◆ What you need to do ◆
Look through the entries below and extract exactly the lines from the one containing "Viewport: 1039px width, 913px height." through the one containing "Click the 80K", ends included.

::: Source material

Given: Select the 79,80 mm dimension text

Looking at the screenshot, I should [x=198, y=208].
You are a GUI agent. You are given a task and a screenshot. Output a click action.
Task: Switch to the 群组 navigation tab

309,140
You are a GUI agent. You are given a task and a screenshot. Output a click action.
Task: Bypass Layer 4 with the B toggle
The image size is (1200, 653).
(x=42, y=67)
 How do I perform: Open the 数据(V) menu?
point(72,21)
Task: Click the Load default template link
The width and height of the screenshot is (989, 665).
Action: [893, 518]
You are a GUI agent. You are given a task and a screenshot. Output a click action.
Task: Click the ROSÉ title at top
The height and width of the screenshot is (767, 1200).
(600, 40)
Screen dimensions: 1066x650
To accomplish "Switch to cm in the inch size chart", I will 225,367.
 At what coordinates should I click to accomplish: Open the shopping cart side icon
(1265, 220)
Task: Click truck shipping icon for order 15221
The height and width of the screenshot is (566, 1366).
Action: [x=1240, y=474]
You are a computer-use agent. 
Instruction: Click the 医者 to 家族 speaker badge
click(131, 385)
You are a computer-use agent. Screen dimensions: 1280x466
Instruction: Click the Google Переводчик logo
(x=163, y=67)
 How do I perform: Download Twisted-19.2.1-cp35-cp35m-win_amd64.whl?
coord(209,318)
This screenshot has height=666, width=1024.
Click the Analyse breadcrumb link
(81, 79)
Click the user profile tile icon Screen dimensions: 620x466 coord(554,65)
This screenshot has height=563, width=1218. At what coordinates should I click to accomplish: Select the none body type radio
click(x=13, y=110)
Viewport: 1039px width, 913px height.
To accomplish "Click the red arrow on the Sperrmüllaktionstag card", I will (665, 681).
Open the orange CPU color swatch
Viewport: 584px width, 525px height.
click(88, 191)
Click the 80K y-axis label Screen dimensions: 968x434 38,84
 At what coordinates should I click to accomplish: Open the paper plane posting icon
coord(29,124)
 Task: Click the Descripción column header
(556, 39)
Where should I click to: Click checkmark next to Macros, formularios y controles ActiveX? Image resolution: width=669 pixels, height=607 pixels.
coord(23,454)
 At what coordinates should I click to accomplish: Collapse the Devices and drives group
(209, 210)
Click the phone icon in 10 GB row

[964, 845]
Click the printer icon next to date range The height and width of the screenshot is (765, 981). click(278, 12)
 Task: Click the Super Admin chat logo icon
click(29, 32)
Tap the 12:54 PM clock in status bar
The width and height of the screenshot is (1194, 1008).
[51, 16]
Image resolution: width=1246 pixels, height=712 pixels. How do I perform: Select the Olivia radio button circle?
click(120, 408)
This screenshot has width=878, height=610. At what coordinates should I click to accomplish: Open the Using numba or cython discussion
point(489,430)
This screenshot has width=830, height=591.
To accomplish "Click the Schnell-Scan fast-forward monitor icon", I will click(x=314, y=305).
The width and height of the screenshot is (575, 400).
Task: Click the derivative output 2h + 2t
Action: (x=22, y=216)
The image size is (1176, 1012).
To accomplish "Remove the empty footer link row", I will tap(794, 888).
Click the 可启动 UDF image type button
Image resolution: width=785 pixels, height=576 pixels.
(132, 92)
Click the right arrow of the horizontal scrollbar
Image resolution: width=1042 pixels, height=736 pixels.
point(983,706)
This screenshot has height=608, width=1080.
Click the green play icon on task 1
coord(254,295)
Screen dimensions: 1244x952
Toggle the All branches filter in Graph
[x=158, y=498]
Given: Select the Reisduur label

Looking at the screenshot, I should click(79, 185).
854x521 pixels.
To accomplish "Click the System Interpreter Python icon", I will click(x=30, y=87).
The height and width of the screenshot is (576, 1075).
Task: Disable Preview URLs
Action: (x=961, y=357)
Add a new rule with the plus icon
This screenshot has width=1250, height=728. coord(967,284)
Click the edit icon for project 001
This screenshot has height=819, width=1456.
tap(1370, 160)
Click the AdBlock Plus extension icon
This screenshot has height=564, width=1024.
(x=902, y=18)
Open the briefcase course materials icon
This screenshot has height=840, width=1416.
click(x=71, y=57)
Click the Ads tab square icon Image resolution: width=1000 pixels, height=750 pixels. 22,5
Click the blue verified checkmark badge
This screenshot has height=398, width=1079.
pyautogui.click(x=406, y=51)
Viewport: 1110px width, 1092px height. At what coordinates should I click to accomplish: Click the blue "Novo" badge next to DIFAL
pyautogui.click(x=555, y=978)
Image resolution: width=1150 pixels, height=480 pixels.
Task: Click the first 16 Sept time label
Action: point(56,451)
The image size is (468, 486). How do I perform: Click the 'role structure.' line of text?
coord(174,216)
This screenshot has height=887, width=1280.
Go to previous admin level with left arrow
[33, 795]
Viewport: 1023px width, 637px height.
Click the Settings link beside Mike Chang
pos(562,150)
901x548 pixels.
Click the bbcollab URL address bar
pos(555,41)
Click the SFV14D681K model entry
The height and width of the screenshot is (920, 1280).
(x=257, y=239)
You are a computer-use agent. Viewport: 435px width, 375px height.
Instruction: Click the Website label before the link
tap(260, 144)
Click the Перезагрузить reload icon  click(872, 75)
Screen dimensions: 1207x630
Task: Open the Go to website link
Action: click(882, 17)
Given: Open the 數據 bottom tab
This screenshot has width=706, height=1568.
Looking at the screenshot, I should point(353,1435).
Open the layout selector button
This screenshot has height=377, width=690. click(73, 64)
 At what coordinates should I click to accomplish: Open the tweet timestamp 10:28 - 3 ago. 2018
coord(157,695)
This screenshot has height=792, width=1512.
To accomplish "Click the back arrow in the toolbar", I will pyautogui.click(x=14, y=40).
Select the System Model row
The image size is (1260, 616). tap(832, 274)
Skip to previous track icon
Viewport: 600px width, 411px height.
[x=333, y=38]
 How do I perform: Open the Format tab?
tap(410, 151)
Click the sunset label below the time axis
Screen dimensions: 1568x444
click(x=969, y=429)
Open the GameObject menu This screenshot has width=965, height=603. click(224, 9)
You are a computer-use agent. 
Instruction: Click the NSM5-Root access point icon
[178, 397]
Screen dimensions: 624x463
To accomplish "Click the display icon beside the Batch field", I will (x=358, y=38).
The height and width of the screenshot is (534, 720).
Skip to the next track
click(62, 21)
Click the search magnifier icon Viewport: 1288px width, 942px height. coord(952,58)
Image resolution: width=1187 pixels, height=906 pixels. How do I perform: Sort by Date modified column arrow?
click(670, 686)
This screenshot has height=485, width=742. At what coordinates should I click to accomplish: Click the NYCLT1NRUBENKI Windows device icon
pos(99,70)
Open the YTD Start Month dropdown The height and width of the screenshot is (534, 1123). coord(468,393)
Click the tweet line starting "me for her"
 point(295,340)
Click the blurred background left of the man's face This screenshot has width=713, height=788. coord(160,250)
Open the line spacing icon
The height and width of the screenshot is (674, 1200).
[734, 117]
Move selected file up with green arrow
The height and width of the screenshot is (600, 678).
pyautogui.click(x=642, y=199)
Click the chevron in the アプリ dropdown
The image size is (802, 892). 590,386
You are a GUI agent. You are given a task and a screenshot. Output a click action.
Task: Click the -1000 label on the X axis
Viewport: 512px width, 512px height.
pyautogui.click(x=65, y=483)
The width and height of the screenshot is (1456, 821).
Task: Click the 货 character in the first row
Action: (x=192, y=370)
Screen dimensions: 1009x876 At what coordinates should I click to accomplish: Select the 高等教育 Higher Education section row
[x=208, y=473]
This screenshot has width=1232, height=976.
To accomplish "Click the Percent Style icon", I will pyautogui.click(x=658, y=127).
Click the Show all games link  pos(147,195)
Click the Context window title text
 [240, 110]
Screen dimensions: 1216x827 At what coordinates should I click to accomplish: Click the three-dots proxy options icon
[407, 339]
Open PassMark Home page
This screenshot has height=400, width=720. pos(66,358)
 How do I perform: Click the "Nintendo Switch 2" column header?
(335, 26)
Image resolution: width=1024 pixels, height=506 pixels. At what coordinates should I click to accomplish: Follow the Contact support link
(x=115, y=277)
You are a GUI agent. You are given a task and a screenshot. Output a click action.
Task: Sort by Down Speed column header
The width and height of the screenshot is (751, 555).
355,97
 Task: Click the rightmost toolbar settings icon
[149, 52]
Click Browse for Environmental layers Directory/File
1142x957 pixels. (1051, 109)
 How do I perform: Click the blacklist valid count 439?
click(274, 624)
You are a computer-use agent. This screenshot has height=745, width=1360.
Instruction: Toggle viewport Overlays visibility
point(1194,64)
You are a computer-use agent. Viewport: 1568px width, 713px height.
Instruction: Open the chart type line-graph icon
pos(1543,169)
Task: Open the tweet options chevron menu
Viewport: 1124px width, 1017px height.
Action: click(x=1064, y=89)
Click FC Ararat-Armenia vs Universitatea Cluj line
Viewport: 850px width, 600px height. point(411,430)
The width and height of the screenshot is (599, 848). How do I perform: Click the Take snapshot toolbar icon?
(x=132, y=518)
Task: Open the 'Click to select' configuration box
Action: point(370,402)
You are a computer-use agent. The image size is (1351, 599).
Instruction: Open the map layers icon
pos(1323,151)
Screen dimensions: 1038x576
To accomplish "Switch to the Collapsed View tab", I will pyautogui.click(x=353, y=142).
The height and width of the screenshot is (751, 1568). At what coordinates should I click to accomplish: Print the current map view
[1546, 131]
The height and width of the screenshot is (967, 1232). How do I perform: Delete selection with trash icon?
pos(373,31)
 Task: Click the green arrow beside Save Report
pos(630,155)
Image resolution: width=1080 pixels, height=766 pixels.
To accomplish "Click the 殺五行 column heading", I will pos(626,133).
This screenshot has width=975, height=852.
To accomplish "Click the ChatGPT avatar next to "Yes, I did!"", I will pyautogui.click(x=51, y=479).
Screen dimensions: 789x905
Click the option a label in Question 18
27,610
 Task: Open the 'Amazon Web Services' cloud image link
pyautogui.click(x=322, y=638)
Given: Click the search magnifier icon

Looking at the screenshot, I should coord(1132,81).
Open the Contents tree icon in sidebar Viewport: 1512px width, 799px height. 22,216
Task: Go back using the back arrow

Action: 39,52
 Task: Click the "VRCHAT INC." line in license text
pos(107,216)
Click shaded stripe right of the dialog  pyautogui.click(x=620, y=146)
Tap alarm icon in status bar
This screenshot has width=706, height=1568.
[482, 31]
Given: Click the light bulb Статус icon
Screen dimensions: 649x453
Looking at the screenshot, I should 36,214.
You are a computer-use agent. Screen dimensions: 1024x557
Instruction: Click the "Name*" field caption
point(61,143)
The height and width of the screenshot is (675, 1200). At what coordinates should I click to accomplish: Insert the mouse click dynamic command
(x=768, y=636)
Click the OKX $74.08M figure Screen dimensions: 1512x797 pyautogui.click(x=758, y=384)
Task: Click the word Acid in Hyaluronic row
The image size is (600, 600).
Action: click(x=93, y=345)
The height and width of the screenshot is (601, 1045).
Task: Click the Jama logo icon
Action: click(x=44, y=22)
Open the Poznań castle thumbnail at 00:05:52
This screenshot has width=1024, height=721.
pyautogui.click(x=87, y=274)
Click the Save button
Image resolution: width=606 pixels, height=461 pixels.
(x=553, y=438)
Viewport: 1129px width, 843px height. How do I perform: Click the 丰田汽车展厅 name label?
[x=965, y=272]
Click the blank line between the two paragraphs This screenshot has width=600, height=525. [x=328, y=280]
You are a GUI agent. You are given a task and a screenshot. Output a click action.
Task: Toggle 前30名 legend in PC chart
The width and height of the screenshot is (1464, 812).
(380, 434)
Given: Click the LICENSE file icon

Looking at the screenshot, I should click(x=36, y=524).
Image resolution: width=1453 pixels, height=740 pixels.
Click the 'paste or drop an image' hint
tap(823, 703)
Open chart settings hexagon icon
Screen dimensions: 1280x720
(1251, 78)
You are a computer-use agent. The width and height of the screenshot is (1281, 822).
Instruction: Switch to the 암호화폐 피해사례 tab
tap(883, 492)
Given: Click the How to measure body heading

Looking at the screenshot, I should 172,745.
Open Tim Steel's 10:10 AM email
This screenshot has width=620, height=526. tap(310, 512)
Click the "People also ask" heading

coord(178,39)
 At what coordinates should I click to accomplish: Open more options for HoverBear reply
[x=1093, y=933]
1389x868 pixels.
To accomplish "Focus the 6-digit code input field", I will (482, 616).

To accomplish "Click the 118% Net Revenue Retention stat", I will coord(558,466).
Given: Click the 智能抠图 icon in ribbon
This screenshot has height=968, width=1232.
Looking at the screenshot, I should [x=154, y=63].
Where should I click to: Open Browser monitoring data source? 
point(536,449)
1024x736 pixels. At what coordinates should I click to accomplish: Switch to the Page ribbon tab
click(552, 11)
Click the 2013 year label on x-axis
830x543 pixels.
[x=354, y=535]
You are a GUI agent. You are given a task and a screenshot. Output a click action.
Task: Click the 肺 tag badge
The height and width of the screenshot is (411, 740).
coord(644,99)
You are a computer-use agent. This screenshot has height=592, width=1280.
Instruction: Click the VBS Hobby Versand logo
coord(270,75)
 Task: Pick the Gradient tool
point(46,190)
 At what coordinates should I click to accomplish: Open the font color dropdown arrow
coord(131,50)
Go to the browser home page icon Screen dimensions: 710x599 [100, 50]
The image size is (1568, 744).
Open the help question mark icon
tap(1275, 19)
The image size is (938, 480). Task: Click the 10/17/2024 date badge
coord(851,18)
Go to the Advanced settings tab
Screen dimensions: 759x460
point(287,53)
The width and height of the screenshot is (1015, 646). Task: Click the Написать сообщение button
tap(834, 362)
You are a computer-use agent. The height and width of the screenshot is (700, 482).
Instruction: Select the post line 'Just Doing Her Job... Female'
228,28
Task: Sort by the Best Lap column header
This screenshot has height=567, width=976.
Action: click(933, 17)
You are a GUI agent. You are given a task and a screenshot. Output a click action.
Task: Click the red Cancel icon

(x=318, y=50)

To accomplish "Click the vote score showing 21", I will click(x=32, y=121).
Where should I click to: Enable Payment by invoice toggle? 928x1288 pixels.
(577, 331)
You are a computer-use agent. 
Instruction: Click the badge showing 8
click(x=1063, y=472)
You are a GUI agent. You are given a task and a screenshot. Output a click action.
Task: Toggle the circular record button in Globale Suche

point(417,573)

::::::

◆ Output below ◆
Viewport: 1039px width, 913px height.
To accomplish "Click the red arrow on the Sperrmüllaktionstag card", I will (665, 681).
Open the orange CPU color swatch
Viewport: 584px width, 525px height.
click(88, 191)
Click the 80K y-axis label Screen dimensions: 968x434 38,84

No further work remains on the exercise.